If the questioning party wants to introduce the prior statement itself as evidence — rather than just asking the witness about it — the witness must first be given a chance to explain or deny making the statement.13Legal Information Institute (LII). Rule 613 – Witness’s Prior Statement Other impeachment methods include showing the witness has a bias, a financial interest in the outcome, or a history of dishonesty.

The Exclusionary Rule

Evidence obtained through an illegal search or seizure in violation of the Fourth Amendment cannot be used against a defendant in court. This principle, known as the exclusionary rule, also extends to any secondary evidence discovered as a result of the initial illegal act — a concept called “fruit of the poisonous tree.” If police conduct an unlawful search of a home and find a map leading to buried stolen goods, both the map and the goods could be excluded.

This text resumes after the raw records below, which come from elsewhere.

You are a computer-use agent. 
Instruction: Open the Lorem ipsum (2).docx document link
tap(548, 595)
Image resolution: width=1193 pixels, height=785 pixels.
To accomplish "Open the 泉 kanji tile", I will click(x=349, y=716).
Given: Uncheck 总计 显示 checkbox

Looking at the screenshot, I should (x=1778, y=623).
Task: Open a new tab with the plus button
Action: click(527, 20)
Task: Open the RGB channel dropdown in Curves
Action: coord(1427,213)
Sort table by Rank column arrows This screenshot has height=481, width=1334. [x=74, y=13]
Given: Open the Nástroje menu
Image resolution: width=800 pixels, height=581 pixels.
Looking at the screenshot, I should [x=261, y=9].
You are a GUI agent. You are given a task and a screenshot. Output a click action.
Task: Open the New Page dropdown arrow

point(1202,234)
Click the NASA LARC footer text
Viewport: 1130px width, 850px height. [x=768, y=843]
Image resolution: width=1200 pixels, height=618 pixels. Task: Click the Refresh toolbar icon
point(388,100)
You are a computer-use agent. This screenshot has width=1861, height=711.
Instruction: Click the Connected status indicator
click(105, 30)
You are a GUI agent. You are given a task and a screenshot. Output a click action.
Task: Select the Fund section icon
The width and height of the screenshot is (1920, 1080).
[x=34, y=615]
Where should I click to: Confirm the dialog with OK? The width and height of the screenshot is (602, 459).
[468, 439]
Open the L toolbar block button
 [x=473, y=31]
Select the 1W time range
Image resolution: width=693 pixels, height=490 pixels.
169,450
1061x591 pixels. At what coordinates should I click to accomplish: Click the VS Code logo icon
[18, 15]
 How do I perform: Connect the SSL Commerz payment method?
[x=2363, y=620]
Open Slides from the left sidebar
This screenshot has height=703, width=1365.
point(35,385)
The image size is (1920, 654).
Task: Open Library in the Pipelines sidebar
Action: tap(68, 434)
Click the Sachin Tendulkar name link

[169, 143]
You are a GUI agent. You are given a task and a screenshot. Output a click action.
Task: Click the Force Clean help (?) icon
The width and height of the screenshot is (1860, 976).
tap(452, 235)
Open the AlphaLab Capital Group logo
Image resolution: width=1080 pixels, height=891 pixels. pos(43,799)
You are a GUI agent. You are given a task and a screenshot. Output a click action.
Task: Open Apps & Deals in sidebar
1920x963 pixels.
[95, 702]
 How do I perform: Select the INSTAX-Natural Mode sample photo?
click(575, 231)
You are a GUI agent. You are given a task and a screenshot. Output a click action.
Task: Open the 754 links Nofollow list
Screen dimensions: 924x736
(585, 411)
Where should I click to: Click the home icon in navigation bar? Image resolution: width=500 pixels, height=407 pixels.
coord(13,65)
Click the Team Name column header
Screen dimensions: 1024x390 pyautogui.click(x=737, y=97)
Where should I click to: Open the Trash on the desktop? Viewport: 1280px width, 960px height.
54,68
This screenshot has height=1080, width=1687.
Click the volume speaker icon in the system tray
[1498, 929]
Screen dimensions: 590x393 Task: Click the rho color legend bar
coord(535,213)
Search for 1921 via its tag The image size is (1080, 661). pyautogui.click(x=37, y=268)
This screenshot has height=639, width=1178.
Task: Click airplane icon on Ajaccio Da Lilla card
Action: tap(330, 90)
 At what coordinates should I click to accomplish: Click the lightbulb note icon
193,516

Courts have recognized several exceptions to the exclusionary rule. Evidence is still admissible if it was discovered through a source independent of the illegal activity, if its discovery was inevitable regardless of the violation, or if the connection between the illegal act and the evidence is sufficiently remote. A good-faith exception also applies when officers reasonably relied on a warrant that later turned out to be defective. These exceptions reflect the rule’s primary purpose: deterring police misconduct rather than letting guilty defendants go free on technicalities when officers acted reasonably.

Discovery and Pretrial Disclosure

Evidence does not simply appear at trial — a structured pretrial process ensures both sides know what the other plans to present. Under the federal rules, parties must automatically disclose certain categories of information early in the case without waiting for the other side to ask.14Legal Information Institute. Rule 26 – Duty to Disclose; General Provisions Governing Discovery These initial disclosures include the names and contact information of individuals likely to have relevant knowledge, copies or descriptions of relevant documents and electronically stored information, a computation of claimed damages along with supporting materials, and any insurance agreements that could cover a judgment.

Discovery continues beyond these initial disclosures through depositions, written questions, and requests for documents. The process is designed to prevent trial by ambush — both sides get to evaluate the strength of the evidence before deciding whether to settle or proceed to trial. Failing to disclose required information can result in the evidence being excluded or other sanctions imposed by the court.